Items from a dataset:
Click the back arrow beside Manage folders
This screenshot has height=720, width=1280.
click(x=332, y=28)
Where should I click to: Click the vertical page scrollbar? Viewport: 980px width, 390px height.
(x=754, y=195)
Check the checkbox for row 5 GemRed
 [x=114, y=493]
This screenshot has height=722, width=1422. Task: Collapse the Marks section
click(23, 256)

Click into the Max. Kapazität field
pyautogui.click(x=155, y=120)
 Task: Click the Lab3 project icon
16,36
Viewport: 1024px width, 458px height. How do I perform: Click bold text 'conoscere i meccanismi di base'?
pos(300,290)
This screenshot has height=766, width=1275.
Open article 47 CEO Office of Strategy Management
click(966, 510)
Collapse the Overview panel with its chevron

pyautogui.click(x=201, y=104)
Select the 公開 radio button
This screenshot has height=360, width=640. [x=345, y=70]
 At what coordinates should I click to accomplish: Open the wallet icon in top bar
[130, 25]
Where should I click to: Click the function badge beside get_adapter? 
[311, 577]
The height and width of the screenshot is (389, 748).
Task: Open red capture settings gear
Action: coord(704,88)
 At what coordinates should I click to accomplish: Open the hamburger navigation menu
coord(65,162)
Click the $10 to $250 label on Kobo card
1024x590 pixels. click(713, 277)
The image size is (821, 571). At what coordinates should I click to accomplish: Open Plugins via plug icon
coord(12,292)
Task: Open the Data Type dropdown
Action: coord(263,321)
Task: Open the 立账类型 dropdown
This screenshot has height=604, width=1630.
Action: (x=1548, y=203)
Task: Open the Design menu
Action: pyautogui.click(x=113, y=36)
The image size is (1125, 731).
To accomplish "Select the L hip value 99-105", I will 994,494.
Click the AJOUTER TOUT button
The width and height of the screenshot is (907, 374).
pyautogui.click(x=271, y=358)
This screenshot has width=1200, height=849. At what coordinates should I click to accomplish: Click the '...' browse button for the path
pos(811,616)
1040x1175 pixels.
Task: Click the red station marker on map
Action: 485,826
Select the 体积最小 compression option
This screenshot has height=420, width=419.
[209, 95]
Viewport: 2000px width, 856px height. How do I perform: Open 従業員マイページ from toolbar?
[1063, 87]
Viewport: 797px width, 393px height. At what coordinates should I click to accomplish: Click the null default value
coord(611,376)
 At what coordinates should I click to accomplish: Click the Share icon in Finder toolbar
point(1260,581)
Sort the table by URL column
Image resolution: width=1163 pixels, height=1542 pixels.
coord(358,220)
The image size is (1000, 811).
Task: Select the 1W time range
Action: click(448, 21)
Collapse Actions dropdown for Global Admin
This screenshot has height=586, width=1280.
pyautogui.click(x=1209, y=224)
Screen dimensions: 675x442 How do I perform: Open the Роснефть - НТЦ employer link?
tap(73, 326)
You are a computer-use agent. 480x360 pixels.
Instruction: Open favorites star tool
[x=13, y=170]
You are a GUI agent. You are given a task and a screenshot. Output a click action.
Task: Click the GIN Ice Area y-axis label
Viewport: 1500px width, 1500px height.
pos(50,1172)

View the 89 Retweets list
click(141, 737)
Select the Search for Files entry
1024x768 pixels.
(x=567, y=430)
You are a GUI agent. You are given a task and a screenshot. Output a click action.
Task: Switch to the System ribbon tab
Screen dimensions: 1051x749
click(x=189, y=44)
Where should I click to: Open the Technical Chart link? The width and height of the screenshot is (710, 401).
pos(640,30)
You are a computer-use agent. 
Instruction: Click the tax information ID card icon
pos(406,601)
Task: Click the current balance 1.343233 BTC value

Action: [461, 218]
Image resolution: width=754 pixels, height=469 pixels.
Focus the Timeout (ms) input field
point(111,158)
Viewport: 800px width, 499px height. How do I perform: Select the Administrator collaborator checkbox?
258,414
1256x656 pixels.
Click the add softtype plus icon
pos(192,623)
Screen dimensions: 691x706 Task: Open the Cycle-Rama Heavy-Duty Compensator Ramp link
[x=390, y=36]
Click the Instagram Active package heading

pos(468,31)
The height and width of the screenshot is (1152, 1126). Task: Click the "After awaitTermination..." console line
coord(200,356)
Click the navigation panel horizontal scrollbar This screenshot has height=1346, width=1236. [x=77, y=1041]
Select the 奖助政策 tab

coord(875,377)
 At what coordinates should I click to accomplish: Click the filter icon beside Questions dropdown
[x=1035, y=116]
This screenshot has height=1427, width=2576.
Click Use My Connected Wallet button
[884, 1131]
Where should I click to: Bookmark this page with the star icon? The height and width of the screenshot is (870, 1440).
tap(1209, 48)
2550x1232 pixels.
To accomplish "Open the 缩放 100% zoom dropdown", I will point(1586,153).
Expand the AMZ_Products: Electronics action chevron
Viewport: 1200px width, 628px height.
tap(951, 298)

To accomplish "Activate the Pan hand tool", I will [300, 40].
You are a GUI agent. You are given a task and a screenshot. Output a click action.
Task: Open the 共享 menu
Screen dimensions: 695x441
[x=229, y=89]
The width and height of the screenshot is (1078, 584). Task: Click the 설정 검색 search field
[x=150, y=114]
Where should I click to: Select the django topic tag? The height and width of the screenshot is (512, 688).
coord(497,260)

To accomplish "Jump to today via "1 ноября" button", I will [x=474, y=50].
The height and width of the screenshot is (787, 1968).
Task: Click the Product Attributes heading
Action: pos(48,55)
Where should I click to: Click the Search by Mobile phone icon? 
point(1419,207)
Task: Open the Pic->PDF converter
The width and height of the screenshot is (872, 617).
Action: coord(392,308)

* Requirement *
Copy each line above where "computer" appears.

* Solution *
You are a computer-use agent. 480x360 pixels.
You are a computer-use agent. 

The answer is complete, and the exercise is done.